_Aim:_ Copy out every one of the following entries word for word, with each line unchanged.
-*-
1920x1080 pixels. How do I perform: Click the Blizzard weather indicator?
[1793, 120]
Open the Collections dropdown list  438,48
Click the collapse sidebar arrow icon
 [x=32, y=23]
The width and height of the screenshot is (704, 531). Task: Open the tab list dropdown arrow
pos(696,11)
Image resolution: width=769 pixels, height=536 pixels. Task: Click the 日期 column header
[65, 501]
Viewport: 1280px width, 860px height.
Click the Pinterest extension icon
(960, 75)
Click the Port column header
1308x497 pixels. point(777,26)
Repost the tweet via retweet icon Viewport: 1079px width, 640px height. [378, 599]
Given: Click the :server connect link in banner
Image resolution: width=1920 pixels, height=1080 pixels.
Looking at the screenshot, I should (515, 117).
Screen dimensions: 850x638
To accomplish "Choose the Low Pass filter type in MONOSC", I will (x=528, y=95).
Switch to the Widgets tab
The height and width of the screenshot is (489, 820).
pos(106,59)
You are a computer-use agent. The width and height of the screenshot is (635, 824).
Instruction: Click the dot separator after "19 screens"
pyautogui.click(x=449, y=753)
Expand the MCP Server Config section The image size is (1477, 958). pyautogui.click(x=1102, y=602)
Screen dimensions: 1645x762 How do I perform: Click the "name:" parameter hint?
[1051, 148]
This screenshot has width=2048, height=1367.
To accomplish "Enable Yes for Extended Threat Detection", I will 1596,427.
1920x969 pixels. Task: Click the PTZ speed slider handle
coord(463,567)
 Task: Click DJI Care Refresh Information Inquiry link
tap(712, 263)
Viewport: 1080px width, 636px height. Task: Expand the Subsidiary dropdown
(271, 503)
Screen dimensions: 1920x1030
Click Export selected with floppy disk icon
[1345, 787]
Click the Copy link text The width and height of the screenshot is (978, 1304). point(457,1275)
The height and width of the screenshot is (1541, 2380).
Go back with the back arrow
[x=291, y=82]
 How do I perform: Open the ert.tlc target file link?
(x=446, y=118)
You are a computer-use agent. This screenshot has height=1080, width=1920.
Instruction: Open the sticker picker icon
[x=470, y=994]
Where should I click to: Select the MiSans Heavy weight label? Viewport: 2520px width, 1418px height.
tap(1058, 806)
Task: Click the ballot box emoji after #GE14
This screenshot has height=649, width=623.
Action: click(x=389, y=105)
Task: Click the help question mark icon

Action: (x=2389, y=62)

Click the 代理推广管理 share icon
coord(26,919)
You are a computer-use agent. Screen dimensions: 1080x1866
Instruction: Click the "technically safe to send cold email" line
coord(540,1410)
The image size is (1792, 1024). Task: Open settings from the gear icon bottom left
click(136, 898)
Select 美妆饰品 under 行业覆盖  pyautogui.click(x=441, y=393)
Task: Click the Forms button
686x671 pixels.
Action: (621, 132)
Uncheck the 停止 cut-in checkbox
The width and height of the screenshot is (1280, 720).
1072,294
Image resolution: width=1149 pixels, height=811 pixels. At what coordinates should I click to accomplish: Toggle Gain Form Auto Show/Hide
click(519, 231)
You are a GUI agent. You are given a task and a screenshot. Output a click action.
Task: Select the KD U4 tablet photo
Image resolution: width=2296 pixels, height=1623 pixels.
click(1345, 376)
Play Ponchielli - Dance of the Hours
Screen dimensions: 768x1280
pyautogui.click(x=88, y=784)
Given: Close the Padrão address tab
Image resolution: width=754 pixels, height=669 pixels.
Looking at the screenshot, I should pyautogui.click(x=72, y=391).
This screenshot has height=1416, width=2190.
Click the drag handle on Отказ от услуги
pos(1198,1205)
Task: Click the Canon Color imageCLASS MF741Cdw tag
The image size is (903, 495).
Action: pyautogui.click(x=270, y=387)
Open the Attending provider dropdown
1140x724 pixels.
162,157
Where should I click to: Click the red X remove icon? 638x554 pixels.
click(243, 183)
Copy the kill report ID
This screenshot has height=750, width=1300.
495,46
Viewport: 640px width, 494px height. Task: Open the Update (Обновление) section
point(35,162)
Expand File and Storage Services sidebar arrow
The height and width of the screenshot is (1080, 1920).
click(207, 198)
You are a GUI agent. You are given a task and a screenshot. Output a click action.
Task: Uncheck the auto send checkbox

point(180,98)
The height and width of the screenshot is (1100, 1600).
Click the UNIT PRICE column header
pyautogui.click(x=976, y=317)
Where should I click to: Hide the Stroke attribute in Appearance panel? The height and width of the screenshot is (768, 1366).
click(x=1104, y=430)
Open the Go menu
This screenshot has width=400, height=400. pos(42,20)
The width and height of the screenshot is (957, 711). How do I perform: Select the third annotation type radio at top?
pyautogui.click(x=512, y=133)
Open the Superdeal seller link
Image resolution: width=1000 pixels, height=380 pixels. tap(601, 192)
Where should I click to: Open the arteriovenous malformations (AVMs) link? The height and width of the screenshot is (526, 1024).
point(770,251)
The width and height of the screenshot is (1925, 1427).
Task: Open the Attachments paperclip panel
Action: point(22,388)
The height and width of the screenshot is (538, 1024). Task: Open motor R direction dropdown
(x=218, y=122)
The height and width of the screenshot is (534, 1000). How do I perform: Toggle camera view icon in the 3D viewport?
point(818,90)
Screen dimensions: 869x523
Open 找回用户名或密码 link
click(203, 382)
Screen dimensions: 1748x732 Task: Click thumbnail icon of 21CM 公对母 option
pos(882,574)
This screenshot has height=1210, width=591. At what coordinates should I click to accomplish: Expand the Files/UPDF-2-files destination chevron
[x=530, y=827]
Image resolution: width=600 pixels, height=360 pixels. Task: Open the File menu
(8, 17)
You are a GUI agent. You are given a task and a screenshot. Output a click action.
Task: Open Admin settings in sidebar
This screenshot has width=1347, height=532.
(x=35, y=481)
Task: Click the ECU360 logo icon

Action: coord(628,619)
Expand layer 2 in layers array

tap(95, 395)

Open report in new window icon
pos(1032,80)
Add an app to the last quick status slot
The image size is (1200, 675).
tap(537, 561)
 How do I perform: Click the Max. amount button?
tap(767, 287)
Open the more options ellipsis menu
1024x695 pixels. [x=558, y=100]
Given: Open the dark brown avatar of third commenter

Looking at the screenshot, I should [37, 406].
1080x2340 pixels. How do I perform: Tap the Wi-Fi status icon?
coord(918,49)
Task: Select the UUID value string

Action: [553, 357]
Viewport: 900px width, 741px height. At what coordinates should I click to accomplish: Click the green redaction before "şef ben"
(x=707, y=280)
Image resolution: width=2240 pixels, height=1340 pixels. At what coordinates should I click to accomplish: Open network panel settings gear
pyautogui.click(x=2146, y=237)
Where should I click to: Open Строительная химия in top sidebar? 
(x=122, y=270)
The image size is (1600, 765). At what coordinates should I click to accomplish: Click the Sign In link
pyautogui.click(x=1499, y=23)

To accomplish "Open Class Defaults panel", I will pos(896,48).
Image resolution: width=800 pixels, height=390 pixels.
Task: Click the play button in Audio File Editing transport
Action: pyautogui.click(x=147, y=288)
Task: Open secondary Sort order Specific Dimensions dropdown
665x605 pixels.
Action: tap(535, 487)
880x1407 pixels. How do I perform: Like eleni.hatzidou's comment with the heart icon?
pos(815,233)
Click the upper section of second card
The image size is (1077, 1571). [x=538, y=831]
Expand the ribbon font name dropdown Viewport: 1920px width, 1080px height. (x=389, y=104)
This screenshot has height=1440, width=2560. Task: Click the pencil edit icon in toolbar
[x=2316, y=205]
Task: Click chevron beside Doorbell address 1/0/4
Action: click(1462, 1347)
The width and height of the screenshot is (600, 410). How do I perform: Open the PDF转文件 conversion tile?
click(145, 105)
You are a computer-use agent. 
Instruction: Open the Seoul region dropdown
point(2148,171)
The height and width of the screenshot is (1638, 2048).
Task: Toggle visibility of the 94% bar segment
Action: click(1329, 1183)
-*-
_Final result:_
1920x1080 pixels. How do I perform: Click the Blizzard weather indicator?
[1793, 120]
Open the Collections dropdown list  438,48
Click the collapse sidebar arrow icon
 [x=32, y=23]
The width and height of the screenshot is (704, 531). Task: Open the tab list dropdown arrow
pos(696,11)
Image resolution: width=769 pixels, height=536 pixels. Task: Click the 日期 column header
[65, 501]
Viewport: 1280px width, 860px height.
Click the Pinterest extension icon
(960, 75)
Click the Port column header
1308x497 pixels. point(777,26)
Repost the tweet via retweet icon Viewport: 1079px width, 640px height. [378, 599]
Given: Click the :server connect link in banner
Image resolution: width=1920 pixels, height=1080 pixels.
Looking at the screenshot, I should (515, 117).
Screen dimensions: 850x638
To accomplish "Choose the Low Pass filter type in MONOSC", I will (x=528, y=95).
Switch to the Widgets tab
The height and width of the screenshot is (489, 820).
pos(106,59)
You are a computer-use agent. The width and height of the screenshot is (635, 824).
Instruction: Click the dot separator after "19 screens"
pyautogui.click(x=449, y=753)
Expand the MCP Server Config section The image size is (1477, 958). pyautogui.click(x=1102, y=602)
Screen dimensions: 1645x762 How do I perform: Click the "name:" parameter hint?
[1051, 148]
This screenshot has width=2048, height=1367.
To accomplish "Enable Yes for Extended Threat Detection", I will 1596,427.
1920x969 pixels. Task: Click the PTZ speed slider handle
coord(463,567)
 Task: Click DJI Care Refresh Information Inquiry link
tap(712, 263)
Viewport: 1080px width, 636px height. Task: Expand the Subsidiary dropdown
(271, 503)
Screen dimensions: 1920x1030
Click Export selected with floppy disk icon
[1345, 787]
Click the Copy link text The width and height of the screenshot is (978, 1304). point(457,1275)
The height and width of the screenshot is (1541, 2380).
Go back with the back arrow
[x=291, y=82]
 How do I perform: Open the ert.tlc target file link?
(x=446, y=118)
You are a computer-use agent. This screenshot has height=1080, width=1920.
Instruction: Open the sticker picker icon
[x=470, y=994]
Where should I click to: Select the MiSans Heavy weight label? Viewport: 2520px width, 1418px height.
tap(1058, 806)
Task: Click the ballot box emoji after #GE14
This screenshot has height=649, width=623.
Action: click(x=389, y=105)
Task: Click the help question mark icon

Action: (x=2389, y=62)

Click the 代理推广管理 share icon
coord(26,919)
You are a computer-use agent. Screen dimensions: 1080x1866
Instruction: Click the "technically safe to send cold email" line
coord(540,1410)
The image size is (1792, 1024). Task: Open settings from the gear icon bottom left
click(136, 898)
Select 美妆饰品 under 行业覆盖  pyautogui.click(x=441, y=393)
Task: Click the Forms button
686x671 pixels.
Action: (621, 132)
Uncheck the 停止 cut-in checkbox
The width and height of the screenshot is (1280, 720).
1072,294
Image resolution: width=1149 pixels, height=811 pixels. At what coordinates should I click to accomplish: Toggle Gain Form Auto Show/Hide
click(519, 231)
You are a GUI agent. You are given a task and a screenshot. Output a click action.
Task: Select the KD U4 tablet photo
Image resolution: width=2296 pixels, height=1623 pixels.
click(1345, 376)
Play Ponchielli - Dance of the Hours
Screen dimensions: 768x1280
pyautogui.click(x=88, y=784)
Given: Close the Padrão address tab
Image resolution: width=754 pixels, height=669 pixels.
Looking at the screenshot, I should pyautogui.click(x=72, y=391).
This screenshot has height=1416, width=2190.
Click the drag handle on Отказ от услуги
pos(1198,1205)
Task: Click the Canon Color imageCLASS MF741Cdw tag
The image size is (903, 495).
Action: pyautogui.click(x=270, y=387)
Open the Attending provider dropdown
1140x724 pixels.
162,157
Where should I click to: Click the red X remove icon? 638x554 pixels.
click(243, 183)
Copy the kill report ID
This screenshot has height=750, width=1300.
495,46
Viewport: 640px width, 494px height. Task: Open the Update (Обновление) section
point(35,162)
Expand File and Storage Services sidebar arrow
The height and width of the screenshot is (1080, 1920).
click(207, 198)
You are a GUI agent. You are given a task and a screenshot. Output a click action.
Task: Uncheck the auto send checkbox

point(180,98)
The height and width of the screenshot is (1100, 1600).
Click the UNIT PRICE column header
pyautogui.click(x=976, y=317)
Where should I click to: Hide the Stroke attribute in Appearance panel? The height and width of the screenshot is (768, 1366).
click(x=1104, y=430)
Open the Go menu
This screenshot has width=400, height=400. pos(42,20)
The width and height of the screenshot is (957, 711). How do I perform: Select the third annotation type radio at top?
pyautogui.click(x=512, y=133)
Open the Superdeal seller link
Image resolution: width=1000 pixels, height=380 pixels. tap(601, 192)
Where should I click to: Open the arteriovenous malformations (AVMs) link? The height and width of the screenshot is (526, 1024).
point(770,251)
The width and height of the screenshot is (1925, 1427).
Task: Open the Attachments paperclip panel
Action: point(22,388)
The height and width of the screenshot is (538, 1024). Task: Open motor R direction dropdown
(x=218, y=122)
The height and width of the screenshot is (534, 1000). How do I perform: Toggle camera view icon in the 3D viewport?
point(818,90)
Screen dimensions: 869x523
Open 找回用户名或密码 link
click(203, 382)
Screen dimensions: 1748x732 Task: Click thumbnail icon of 21CM 公对母 option
pos(882,574)
This screenshot has height=1210, width=591. At what coordinates should I click to accomplish: Expand the Files/UPDF-2-files destination chevron
[x=530, y=827]
Image resolution: width=600 pixels, height=360 pixels. Task: Open the File menu
(8, 17)
You are a GUI agent. You are given a task and a screenshot. Output a click action.
Task: Open Admin settings in sidebar
This screenshot has width=1347, height=532.
(x=35, y=481)
Task: Click the ECU360 logo icon

Action: coord(628,619)
Expand layer 2 in layers array

tap(95, 395)

Open report in new window icon
pos(1032,80)
Add an app to the last quick status slot
The image size is (1200, 675).
tap(537, 561)
 How do I perform: Click the Max. amount button?
tap(767, 287)
Open the more options ellipsis menu
1024x695 pixels. [x=558, y=100]
Given: Open the dark brown avatar of third commenter

Looking at the screenshot, I should [37, 406].
1080x2340 pixels. How do I perform: Tap the Wi-Fi status icon?
coord(918,49)
Task: Select the UUID value string

Action: [553, 357]
Viewport: 900px width, 741px height. At what coordinates should I click to accomplish: Click the green redaction before "şef ben"
(x=707, y=280)
Image resolution: width=2240 pixels, height=1340 pixels. At what coordinates should I click to accomplish: Open network panel settings gear
pyautogui.click(x=2146, y=237)
Where should I click to: Open Строительная химия in top sidebar? 
(x=122, y=270)
The image size is (1600, 765). At what coordinates should I click to accomplish: Click the Sign In link
pyautogui.click(x=1499, y=23)

To accomplish "Open Class Defaults panel", I will pos(896,48).
Image resolution: width=800 pixels, height=390 pixels.
Task: Click the play button in Audio File Editing transport
Action: pyautogui.click(x=147, y=288)
Task: Open secondary Sort order Specific Dimensions dropdown
665x605 pixels.
Action: tap(535, 487)
880x1407 pixels. How do I perform: Like eleni.hatzidou's comment with the heart icon?
pos(815,233)
Click the upper section of second card
The image size is (1077, 1571). [x=538, y=831]
Expand the ribbon font name dropdown Viewport: 1920px width, 1080px height. (x=389, y=104)
This screenshot has height=1440, width=2560. Task: Click the pencil edit icon in toolbar
[x=2316, y=205]
Task: Click chevron beside Doorbell address 1/0/4
Action: click(1462, 1347)
The width and height of the screenshot is (600, 410). How do I perform: Open the PDF转文件 conversion tile?
click(145, 105)
You are a computer-use agent. 
Instruction: Open the Seoul region dropdown
point(2148,171)
The height and width of the screenshot is (1638, 2048).
Task: Toggle visibility of the 94% bar segment
Action: click(1329, 1183)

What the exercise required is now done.